At present, the Office of Inspector General (OIG) and multiple private contractors have their own policies of investigation with any regard for established local coverage determinations (LCDs) and medical policies.
· These audits and investigations, specifically from private contractors, are also defying precertification rules and regulations and demanding refunds on each and every patient even though a precertification has been obtained.
· The demands of these investigations are costing physicians hundreds of thousands of dollars financially and creating unnecessary mental stress.
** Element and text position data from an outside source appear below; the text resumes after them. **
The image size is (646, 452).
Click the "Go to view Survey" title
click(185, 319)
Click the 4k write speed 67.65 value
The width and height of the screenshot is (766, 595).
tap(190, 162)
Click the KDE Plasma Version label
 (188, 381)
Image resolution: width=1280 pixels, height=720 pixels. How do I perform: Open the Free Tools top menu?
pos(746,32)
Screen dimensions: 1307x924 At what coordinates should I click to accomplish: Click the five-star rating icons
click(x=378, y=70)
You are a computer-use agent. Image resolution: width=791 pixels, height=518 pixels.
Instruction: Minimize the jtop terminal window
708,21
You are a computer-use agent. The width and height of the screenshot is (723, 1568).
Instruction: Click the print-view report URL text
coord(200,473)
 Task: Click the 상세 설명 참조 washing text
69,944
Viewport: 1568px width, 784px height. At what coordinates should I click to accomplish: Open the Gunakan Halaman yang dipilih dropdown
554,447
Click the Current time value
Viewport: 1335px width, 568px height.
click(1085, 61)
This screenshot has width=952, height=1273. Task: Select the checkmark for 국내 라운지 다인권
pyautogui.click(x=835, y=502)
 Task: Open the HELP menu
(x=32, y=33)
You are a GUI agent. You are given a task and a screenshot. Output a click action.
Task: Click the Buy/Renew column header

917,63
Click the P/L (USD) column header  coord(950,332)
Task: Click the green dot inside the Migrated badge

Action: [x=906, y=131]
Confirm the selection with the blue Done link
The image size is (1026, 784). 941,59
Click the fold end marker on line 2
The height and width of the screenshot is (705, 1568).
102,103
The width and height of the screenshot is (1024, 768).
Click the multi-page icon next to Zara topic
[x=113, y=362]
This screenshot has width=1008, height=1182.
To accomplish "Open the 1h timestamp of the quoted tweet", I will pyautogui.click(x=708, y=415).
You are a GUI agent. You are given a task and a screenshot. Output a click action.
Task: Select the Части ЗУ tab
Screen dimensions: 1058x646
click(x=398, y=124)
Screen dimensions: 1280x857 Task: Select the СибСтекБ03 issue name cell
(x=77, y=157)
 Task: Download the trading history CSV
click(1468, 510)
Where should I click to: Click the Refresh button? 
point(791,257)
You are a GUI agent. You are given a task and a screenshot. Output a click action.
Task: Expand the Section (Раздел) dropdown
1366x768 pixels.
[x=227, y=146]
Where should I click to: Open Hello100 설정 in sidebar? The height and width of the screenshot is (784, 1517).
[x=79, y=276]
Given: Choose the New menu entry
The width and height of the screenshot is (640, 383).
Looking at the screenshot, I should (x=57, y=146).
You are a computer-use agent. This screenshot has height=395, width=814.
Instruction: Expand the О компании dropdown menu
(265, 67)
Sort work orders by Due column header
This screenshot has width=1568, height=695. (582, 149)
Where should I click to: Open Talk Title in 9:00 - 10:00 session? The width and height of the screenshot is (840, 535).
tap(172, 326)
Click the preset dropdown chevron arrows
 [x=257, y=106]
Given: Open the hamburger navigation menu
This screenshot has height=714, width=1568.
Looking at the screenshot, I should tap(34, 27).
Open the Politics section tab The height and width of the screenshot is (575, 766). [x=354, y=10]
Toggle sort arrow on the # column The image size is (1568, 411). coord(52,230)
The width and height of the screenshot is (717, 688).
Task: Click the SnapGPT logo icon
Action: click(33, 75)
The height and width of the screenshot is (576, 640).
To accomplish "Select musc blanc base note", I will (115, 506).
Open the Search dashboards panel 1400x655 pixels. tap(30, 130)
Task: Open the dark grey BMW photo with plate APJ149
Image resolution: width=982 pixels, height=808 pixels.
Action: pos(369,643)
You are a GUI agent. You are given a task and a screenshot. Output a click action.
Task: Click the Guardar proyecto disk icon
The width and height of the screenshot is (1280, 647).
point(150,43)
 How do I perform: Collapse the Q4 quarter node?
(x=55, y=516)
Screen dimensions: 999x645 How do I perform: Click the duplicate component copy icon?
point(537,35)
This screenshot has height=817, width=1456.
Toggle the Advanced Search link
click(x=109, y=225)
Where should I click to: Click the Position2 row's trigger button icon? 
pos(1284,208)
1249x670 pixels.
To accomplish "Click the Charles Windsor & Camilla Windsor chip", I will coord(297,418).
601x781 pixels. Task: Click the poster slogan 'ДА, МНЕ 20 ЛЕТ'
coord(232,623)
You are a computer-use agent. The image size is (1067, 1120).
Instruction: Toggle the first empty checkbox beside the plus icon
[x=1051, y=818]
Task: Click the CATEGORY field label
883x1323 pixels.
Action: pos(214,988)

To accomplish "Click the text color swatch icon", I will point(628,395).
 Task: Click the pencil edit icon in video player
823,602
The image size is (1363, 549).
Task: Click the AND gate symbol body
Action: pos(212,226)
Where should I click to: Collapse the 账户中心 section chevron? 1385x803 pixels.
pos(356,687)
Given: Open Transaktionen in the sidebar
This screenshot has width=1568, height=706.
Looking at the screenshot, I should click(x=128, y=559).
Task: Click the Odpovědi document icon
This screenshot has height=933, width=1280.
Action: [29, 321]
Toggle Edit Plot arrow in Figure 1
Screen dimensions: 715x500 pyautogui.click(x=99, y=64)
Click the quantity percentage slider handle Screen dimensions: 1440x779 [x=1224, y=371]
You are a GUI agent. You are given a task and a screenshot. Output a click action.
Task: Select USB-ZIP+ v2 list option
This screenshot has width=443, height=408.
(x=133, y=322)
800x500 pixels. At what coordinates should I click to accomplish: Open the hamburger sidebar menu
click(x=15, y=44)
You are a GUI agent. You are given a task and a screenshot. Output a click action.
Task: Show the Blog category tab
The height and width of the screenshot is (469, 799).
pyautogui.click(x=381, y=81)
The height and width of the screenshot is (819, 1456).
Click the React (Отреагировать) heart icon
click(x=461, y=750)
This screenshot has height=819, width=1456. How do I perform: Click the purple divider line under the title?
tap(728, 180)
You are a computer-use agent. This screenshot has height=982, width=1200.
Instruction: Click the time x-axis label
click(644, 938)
These also increase future costs by increasing provider time and require the investment of substantial resources just to meet everchanging computerized program criteria developed by the same people who developed electronic medical records (EMRs) and established these EMRs for so-called rapid documentation, which is now considered to be copying/pasting, cloning, cloned verbatim, pre-populated, highly redundant, and auto filled, beyond obligations from MIPS, LCDs and medical policies.
It is essential that we act soon and participate in meetings with members of our Congress, as well as starting a letter campaign involving physicians, providers, nurses, staff and most importantly, the patients.